The problem of obesity is an artifact of particular ways of measuring, studying, and redressing the phenomenon so that existing assumptions about its causes, consequences, and solutions are built into existing efforts to assess it independently as a problem. (p.23)

The phrasing might not be the most direct, but her position is clear: She does not deny that many American citizens are getting bigger, but wants to tease out the factors behind obesity that for political, economic and cultural reasons are often underestimated or outright ignored. For instance, Guthman points out the incidence of "noncaloric pathways to obesity," such as environmental toxins and pharmaceuticals. In addition, she examines the tendency for overproduction and the lack of regulation in contemporary food systems, as well as the complex -- but chronically oversimplified -- connections between built environments and social structures.

Guthman is not afraid to engage with received wisdom, even when that challenges her own political leanings. In her previous book Agrarian Dreams, which focused particularly on California, Guthman explored the paradoxes and contradictions between the realities of organic farming and the popular portrayals of anti-industrial small farms, farmers, and landscape conservation. Her analysis of the economic pressures, the environmental risks, and the ideological pretenses that underline organic production challenges widespread convictions. In doing so, she uncovers issues that often fly under the radar of public opinion.

In Weighing In, Guthman, who readily admits to being a "privileged" and a "not very thin" foodie, candidly reflects on the beliefs and behaviors of the current food movement, which often frames obesity within a lack of education and access to alternative food networks. Small farmers, artisans, restaurateurs, demanding shopkeepers, activists, media professional and, last but not least, conscientious consumers with enough financial and cultural capital establish sustainable ways of producing, distributing, and eating based on the conviction that personal choices will eventually send a message to the food system, generating a systemic change.

Guthman disagrees that this approach, although well-intentioned, does not challenge social inequality, and that it instead creates segments of population that find themselves not only excluded from the alternative networks, but also victims of the very discussion that frames the issue. As the author bluntly puts it, "We are being presented with a self-serving, self-congratulatory discourse that exalts certain ways of being and disparages others, and places blame in many of the wrong places."

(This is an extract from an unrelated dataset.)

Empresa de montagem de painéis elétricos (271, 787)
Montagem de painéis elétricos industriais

The author argues that our economy produces cheap food and underpays people, who are then forced to buy the cheap food. Although this cycle keeps the system afloat, the underpaid workers are ultimately blamed for consuming the wrong kind of food. The recent debates on the availability of soft drinks in NYC restaurants give us an idea of the emotional reactions that these topics elicit.

Overall, Guthman suggests that creating alternatives by focusing exclusively on individual consumption risks being counterproductive: Such an approach can take political momentum and necessary funding away from efforts to change the overall system and reform agricultural policies beyond subsidies. The author explains these dynamics as determined by the prevalence of neoliberal theories that value individual choices, personal initiative, and free enterprise while downplaying the role of public spending, common goods, and labor. As a consequence, even liberals assume that the only way to change things is by operating through the market and "voting with our dollars" rather than through social struggle that can affect policy-making. Guthman's book requires attention and reflection, as it raises legitimate questions about very important issues and they are discussed in contemporary debates.